In 1940, Larry began to write the satirical novel The Heavenly Guest, in which he described the world order of the inhabitants of the Earth from the point of view of aliens, and sent the written chapters to Stalin - "the only reader" of this novel, as he believed; in April 1941, after 7 heads sent, he was arrested. On July 5, 1941, the Judicial Collegium for Criminal Cases of the Leningrad City Court sentenced Larry Ya. L. to imprisonment for a period of 10 years, followed by disqualification for a period of 5 years.
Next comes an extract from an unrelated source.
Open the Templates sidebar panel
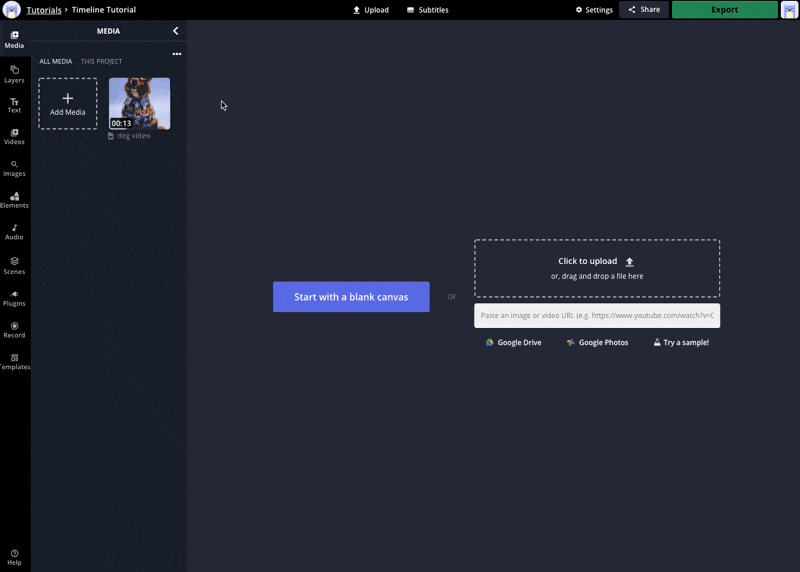click(x=14, y=361)
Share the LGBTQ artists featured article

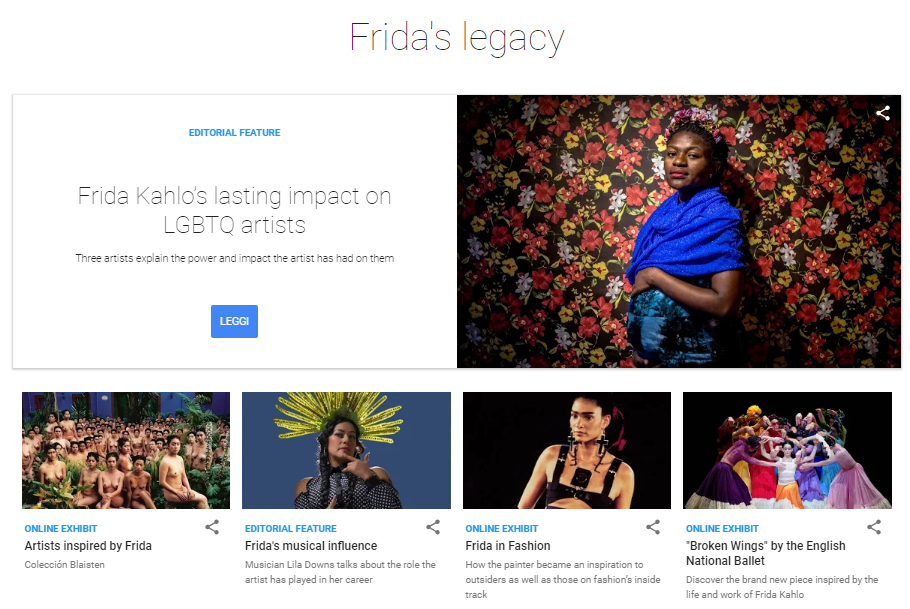[x=883, y=113]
He was rehabilitated in 1956. After the camp, Larry wrote another children's story, The Adventures of Cook and Cookie (1961).

Bibliography

  • "Window to the Future" (1930)
  • Land of the happy: Publicistic story. - L .: Leningrad. region publishing house, 1931. - 192 p. - 50,000 copies.
  • "The Extraordinary Adventures of Karik and Vali" (1937)
  • "The Riddle of Plain Water" (1939)
  • "Heavenly Guest" (1940-1941)
  • "The Adventures of Cook and Kukka" (1961)
  • "Notes of a schoolgirl" (1961)
    Source: "Crucified", author-compiler Zakhar Dicharov.
    Publishing House: Historical and Memorial Commission of the Union of Writers of St. Petersburg,
    "North-West", St. Petersburg, 1993.
    OCR and proofreading: Alexander Belousenko ( [email protected]), December 26, 2002.

    Jan Leopoldovich Larry

    (1900-1977)

      The committee
      USSR State Security
      Office for the Leningrad Region
      March 11, 1990
      № 10/28-517
      Leningrad

    Larry Jan Leopoldovich, born in 1900, native of Riga, Latvian, citizen of the USSR, non-partisan, writer (worked under an employment contract), lived: Leningrad, pr. 25th October, 112, apt. 39
    wife Larry Praskovia Ivanovna, born in 1902
    son - Larry Oscar Yanovich, born in 1928
    Arrested on April 13, 1941 by the NKGB Directorate for the Leningrad Region.

    Extract from the arrest warrant (approved April 11, 1941):
    “... Larry Ya. L. is the author of an anonymous story of counter-revolutionary content called The Heavenly Guest, which he sent in separate chapters to the Central Committee of the All-Union Communist Party of Bolsheviks in the name of Comrade Stalin.
    From December 17, 1940 to the present, he sent 7 chapters of his still unfinished counter-revolutionary story to the indicated address, in which he criticizes the measures of the CPSU (b) and the Soviet government from counter-revolutionary Trotskyite positions.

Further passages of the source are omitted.